## Extrait de page
╭──
Le vigneron Frédéric Desplats chérit ses vignes à Faugères en lisant Clara Dupont-Monod, en écoutant Étienne Klein, et en surveillant la lune
Vincent Crouzet
Sa dernière parution :
Vesper (Editions Robert Laffont)
Frédéric Desplats, sur les schistes noirs, par Vincent Crouzet
On est toujours rattrapé par ses racines. Qu'on le veuille ou non. Mais on le veut bien, on le réclame. La mémoire n'est en rien figée. Il convient, toujours, de la nourrir. Le souvenir ne vaut que si "augmenté" de retours réguliers, pérennes, amoureux. Mes racines sont fermement ancrées dans le Languedoc, à Béziers, plutôt dans la plaine qui s'adonne à la Méditerranée, et petit, mon escapade préférée me conduisait sur l'esplanade de Saint-Nazaire, s'ouvrant sur le Sud, et la mer, mais encore sur les premiers flancs du Haut Languedoc. Partout de la vigne. De la vigne alors à l'époque plantée pour produire du vin de table, celui du quotidien, celui des ouvriers, des journaliers, des trouffions, celui que l'on coupait avec de l'eau, celui avec lequel on faisait chabrot. Celui que cultivait ma grand-mère, Juliette, dans ses "campagnes", c'est ainsi que l'on dénomme les domaines dans le Biterrois. J'ai le souvenir des odeurs fortes, installées, dans le caveau de Bailleron, la "campagne" la plus proche de Béziers, désormais bien entendu une terre occupée par une zone commerciale. Le vin, cette tradition familiale, puisque l'un de mes aïeuls fabriquait de grands foudres de chêne, foudres destinés à des caves prestigeuses, comme celle du vignoble de Saint-Honorat de l'abbaye de Lérins, où les frères bénédictins produisent de grands vins bios, dans la lumière et la prière.
╰──
## Énoncé du problème A
Indiquez, pour chacune des affirmations suivantes, si elle concorde avec l'extrait, en répondant par oui ou par non et en citant textuellement les mots décisifs de celui-ci : (i) une grand-mère prénommée Juliette cultivait de la vigne ; (ii) la « campagne » de Bailleron demeure aujourd'hui un domaine viticole ; (iii) les frères bénédictins de Lérins produisent des vins bios.
L'extrait et les enregistrements sont sans lien l'un avec l'autre.

## Extrait de données
╭──
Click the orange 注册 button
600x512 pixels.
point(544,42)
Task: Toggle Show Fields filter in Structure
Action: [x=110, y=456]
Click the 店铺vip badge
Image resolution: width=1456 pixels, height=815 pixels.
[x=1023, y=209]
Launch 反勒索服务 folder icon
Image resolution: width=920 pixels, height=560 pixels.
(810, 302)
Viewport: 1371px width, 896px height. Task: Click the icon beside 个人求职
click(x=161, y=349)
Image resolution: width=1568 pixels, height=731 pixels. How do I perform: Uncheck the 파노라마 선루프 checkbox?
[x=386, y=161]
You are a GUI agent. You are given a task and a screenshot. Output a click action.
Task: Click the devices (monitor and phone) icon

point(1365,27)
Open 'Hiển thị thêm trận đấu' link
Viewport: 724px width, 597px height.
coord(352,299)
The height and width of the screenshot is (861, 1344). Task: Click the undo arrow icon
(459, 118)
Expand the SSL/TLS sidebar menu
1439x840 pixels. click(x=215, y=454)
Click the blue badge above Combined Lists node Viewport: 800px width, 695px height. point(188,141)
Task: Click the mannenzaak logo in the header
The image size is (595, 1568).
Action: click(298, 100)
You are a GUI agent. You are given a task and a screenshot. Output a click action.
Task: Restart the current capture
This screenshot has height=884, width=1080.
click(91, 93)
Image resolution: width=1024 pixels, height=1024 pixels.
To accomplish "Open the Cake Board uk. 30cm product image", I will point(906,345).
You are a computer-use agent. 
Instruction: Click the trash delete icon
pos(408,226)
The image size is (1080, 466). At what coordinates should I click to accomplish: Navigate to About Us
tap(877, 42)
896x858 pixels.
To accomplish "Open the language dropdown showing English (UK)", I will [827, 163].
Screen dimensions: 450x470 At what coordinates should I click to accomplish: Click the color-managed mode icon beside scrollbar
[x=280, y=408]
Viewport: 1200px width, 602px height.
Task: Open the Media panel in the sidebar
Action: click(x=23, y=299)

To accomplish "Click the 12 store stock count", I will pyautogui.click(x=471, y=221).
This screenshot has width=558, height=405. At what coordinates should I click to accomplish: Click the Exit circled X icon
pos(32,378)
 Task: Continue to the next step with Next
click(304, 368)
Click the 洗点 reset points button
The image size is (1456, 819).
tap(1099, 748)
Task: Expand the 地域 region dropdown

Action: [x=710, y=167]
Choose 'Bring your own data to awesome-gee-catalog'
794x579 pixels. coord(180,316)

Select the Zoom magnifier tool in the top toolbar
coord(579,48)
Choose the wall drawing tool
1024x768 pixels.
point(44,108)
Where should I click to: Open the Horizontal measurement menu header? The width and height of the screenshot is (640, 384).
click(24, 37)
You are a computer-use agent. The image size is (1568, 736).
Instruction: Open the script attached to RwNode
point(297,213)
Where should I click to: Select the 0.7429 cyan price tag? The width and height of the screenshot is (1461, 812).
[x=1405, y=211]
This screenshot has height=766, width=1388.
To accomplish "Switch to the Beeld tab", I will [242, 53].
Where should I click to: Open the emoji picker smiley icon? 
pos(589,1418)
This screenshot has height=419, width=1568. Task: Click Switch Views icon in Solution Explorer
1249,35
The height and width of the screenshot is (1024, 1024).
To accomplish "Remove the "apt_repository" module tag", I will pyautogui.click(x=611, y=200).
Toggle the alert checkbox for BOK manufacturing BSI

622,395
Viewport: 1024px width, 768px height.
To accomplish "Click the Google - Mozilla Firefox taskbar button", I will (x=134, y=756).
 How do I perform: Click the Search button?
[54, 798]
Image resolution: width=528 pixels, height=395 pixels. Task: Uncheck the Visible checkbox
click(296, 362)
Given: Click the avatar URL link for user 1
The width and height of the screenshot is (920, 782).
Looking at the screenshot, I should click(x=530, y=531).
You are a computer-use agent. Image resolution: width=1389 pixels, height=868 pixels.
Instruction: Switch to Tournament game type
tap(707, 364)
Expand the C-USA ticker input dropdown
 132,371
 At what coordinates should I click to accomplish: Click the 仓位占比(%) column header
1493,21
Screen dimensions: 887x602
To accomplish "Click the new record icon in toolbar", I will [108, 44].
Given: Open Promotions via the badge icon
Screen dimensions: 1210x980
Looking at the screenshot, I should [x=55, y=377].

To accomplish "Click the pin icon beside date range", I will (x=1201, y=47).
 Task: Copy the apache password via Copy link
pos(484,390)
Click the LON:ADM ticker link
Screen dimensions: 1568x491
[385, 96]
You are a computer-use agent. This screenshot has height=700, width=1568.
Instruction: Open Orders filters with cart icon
╰──
## Énoncé du problème B
Reproduisez à l'identique les lignes des enregistrements comprises entre celle qui contient "896x858 pixels." et celle qui contient "will pyautogui.click(x=471, y=221).", toutes deux incluses.

## Résultat attendu A
(i) Oui : « Celui que cultivait ma grand-mère, Juliette »
(ii) Non : « désormais bien entendu une terre occupée par une zone commerciale »
(iii) Oui : « où les frères bénédictins produisent de grands vins bios »

## Résultat attendu B
896x858 pixels.
To accomplish "Open the language dropdown showing English (UK)", I will [827, 163].
Screen dimensions: 450x470 At what coordinates should I click to accomplish: Click the color-managed mode icon beside scrollbar
[x=280, y=408]
Viewport: 1200px width, 602px height.
Task: Open the Media panel in the sidebar
Action: click(x=23, y=299)

To accomplish "Click the 12 store stock count", I will pyautogui.click(x=471, y=221).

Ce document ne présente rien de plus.